*GOAL*: Convert every line of the records below into a JSON list of strings, one string per line, and leave out blank lines.

Data lines
==============================

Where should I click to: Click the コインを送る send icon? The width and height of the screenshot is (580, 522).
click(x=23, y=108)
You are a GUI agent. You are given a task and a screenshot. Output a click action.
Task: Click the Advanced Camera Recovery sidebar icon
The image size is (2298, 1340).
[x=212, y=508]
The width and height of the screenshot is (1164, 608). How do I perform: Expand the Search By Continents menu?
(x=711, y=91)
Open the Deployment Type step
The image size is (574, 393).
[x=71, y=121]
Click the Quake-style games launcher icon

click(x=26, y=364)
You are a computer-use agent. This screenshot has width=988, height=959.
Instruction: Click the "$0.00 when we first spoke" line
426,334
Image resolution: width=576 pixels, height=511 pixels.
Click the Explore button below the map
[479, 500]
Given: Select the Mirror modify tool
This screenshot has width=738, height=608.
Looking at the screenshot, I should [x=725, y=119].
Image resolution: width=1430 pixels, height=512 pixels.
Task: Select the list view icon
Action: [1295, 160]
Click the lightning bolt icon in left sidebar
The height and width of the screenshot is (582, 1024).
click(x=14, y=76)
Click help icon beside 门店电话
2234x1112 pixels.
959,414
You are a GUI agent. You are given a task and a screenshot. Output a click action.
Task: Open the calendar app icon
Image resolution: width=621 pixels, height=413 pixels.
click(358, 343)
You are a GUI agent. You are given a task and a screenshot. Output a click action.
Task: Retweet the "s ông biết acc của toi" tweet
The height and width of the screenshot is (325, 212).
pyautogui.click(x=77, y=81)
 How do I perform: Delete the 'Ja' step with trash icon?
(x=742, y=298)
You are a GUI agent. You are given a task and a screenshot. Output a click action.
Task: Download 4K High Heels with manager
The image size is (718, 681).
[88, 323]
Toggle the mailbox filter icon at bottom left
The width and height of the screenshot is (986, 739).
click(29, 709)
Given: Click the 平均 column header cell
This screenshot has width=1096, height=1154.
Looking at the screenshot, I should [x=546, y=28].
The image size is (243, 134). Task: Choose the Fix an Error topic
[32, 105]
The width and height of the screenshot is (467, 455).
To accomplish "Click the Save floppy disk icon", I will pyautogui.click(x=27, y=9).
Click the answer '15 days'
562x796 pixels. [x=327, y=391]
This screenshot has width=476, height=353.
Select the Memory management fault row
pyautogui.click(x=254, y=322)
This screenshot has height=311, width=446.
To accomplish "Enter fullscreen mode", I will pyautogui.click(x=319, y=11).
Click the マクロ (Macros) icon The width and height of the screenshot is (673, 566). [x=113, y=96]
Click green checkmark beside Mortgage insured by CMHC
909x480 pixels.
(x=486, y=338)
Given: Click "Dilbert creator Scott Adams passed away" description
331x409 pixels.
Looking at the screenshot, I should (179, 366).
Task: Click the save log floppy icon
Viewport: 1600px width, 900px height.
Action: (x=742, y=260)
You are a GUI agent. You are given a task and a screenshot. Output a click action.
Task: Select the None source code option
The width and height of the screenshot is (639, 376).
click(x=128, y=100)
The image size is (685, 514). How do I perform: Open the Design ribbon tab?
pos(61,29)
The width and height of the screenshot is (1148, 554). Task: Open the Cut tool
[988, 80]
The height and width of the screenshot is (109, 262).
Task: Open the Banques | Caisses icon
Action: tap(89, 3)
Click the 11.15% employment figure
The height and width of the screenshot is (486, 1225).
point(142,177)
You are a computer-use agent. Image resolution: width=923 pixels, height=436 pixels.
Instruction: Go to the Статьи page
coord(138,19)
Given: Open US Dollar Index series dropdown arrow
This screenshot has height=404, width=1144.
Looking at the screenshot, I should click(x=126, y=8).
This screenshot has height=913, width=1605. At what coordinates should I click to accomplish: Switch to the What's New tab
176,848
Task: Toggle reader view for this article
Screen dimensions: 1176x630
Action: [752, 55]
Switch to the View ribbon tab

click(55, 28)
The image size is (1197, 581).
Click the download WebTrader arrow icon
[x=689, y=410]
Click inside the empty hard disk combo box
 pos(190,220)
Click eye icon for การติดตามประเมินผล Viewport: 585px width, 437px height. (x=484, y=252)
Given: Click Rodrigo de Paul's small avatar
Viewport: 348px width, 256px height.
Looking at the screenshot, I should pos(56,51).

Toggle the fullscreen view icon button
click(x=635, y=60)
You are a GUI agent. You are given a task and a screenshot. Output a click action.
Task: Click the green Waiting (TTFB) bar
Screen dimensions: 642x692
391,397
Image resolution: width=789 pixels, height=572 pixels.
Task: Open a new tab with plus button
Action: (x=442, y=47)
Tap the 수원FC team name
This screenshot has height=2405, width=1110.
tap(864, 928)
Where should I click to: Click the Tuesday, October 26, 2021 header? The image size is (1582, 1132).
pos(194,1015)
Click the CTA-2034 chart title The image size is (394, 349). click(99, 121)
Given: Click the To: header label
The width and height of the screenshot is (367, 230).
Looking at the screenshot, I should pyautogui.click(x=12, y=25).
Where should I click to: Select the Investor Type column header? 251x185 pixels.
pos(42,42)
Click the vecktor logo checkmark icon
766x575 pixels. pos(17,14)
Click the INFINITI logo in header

==============================

*FULL RESPONSE*:
[
  "Where should I click to: Click the コインを送る send icon? The width and height of the screenshot is (580, 522).",
  "click(x=23, y=108)",
  "You are a GUI agent. You are given a task and a screenshot. Output a click action.",
  "Task: Click the Advanced Camera Recovery sidebar icon",
  "The image size is (2298, 1340).",
  "[x=212, y=508]",
  "The width and height of the screenshot is (1164, 608). How do I perform: Expand the Search By Continents menu?",
  "(x=711, y=91)",
  "Open the Deployment Type step",
  "The image size is (574, 393).",
  "[x=71, y=121]",
  "Click the Quake-style games launcher icon",
  "click(x=26, y=364)",
  "You are a computer-use agent. This screenshot has width=988, height=959.",
  "Instruction: Click the \"$0.00 when we first spoke\" line",
  "426,334",
  "Image resolution: width=576 pixels, height=511 pixels.",
  "Click the Explore button below the map",
  "[479, 500]",
  "Given: Select the Mirror modify tool",
  "This screenshot has width=738, height=608.",
  "Looking at the screenshot, I should [x=725, y=119].",
  "Image resolution: width=1430 pixels, height=512 pixels.",
  "Task: Select the list view icon",
  "Action: [1295, 160]",
  "Click the lightning bolt icon in left sidebar",
  "The height and width of the screenshot is (582, 1024).",
  "click(x=14, y=76)",
  "Click help icon beside 门店电话",
  "2234x1112 pixels.",
  "959,414",
  "You are a GUI agent. You are given a task and a screenshot. Output a click action.",
  "Task: Open the calendar app icon",
  "Image resolution: width=621 pixels, height=413 pixels.",
  "click(358, 343)",
  "You are a GUI agent. You are given a task and a screenshot. Output a click action.",
  "Task: Retweet the \"s ông biết acc của toi\" tweet",
  "The height and width of the screenshot is (325, 212).",
  "pyautogui.click(x=77, y=81)",
  " How do I perform: Delete the 'Ja' step with trash icon?",
  "(x=742, y=298)",
  "You are a GUI agent. You are given a task and a screenshot. Output a click action.",
  "Task: Download 4K High Heels with manager",
  "The image size is (718, 681).",
  "[88, 323]",
  "Toggle the mailbox filter icon at bottom left",
  "The width and height of the screenshot is (986, 739).",
  "click(29, 709)",
  "Given: Click the 平均 column header cell",
  "This screenshot has width=1096, height=1154.",
  "Looking at the screenshot, I should [x=546, y=28].",
  "The image size is (243, 134). Task: Choose the Fix an Error topic",
  "[32, 105]",
  "The width and height of the screenshot is (467, 455).",
  "To accomplish \"Click the Save floppy disk icon\", I will pyautogui.click(x=27, y=9).",
  "Click the answer '15 days'",
  "562x796 pixels. [x=327, y=391]",
  "This screenshot has width=476, height=353.",
  "Select the Memory management fault row",
  "pyautogui.click(x=254, y=322)",
  "This screenshot has height=311, width=446.",
  "To accomplish \"Enter fullscreen mode\", I will pyautogui.click(x=319, y=11).",
  "Click the マクロ (Macros) icon The width and height of the screenshot is (673, 566). [x=113, y=96]",
  "Click green checkmark beside Mortgage insured by CMHC",
  "909x480 pixels.",
  "(x=486, y=338)",
  "Given: Click \"Dilbert creator Scott Adams passed away\" description",
  "331x409 pixels.",
  "Looking at the screenshot, I should (179, 366).",
  "Task: Click the save log floppy icon",
  "Viewport: 1600px width, 900px height.",
  "Action: (x=742, y=260)",
  "You are a GUI agent. You are given a task and a screenshot. Output a click action.",
  "Task: Select the None source code option",
  "The width and height of the screenshot is (639, 376).",
  "click(x=128, y=100)",
  "The image size is (685, 514). How do I perform: Open the Design ribbon tab?",
  "pos(61,29)",
  "The width and height of the screenshot is (1148, 554). Task: Open the Cut tool",
  "[988, 80]",
  "The height and width of the screenshot is (109, 262).",
  "Task: Open the Banques | Caisses icon",
  "Action: tap(89, 3)",
  "Click the 11.15% employment figure",
  "The height and width of the screenshot is (486, 1225).",
  "point(142,177)",
  "You are a computer-use agent. Image resolution: width=923 pixels, height=436 pixels.",
  "Instruction: Go to the Статьи page",
  "coord(138,19)",
  "Given: Open US Dollar Index series dropdown arrow",
  "This screenshot has height=404, width=1144.",
  "Looking at the screenshot, I should click(x=126, y=8).",
  "This screenshot has height=913, width=1605. At what coordinates should I click to accomplish: Switch to the What's New tab",
  "176,848",
  "Task: Toggle reader view for this article",
  "Screen dimensions: 1176x630",
  "Action: [752, 55]",
  "Switch to the View ribbon tab",
  "click(55, 28)",
  "The image size is (1197, 581).",
  "Click the download WebTrader arrow icon",
  "[x=689, y=410]",
  "Click inside the empty hard disk combo box",
  " pos(190,220)",
  "Click eye icon for การติดตามประเมินผล Viewport: 585px width, 437px height. (x=484, y=252)",
  "Given: Click Rodrigo de Paul's small avatar",
  "Viewport: 348px width, 256px height.",
  "Looking at the screenshot, I should pos(56,51).",
  "Toggle the fullscreen view icon button",
  "click(x=635, y=60)",
  "You are a GUI agent. You are given a task and a screenshot. Output a click action.",
  "Task: Click the green Waiting (TTFB) bar",
  "Screen dimensions: 642x692",
  "391,397",
  "Image resolution: width=789 pixels, height=572 pixels.",
  "Task: Open a new tab with plus button",
  "Action: (x=442, y=47)",
  "Tap the 수원FC team name",
  "This screenshot has height=2405, width=1110.",
  "tap(864, 928)",
  "Where should I click to: Click the Tuesday, October 26, 2021 header? The image size is (1582, 1132).",
  "pos(194,1015)",
  "Click the CTA-2034 chart title The image size is (394, 349). click(99, 121)",
  "Given: Click the To: header label",
  "The width and height of the screenshot is (367, 230).",
  "Looking at the screenshot, I should pyautogui.click(x=12, y=25).",
  "Where should I click to: Select the Investor Type column header? 251x185 pixels.",
  "pos(42,42)",
  "Click the vecktor logo checkmark icon",
  "766x575 pixels. pos(17,14)",
  "Click the INFINITI logo in header"
]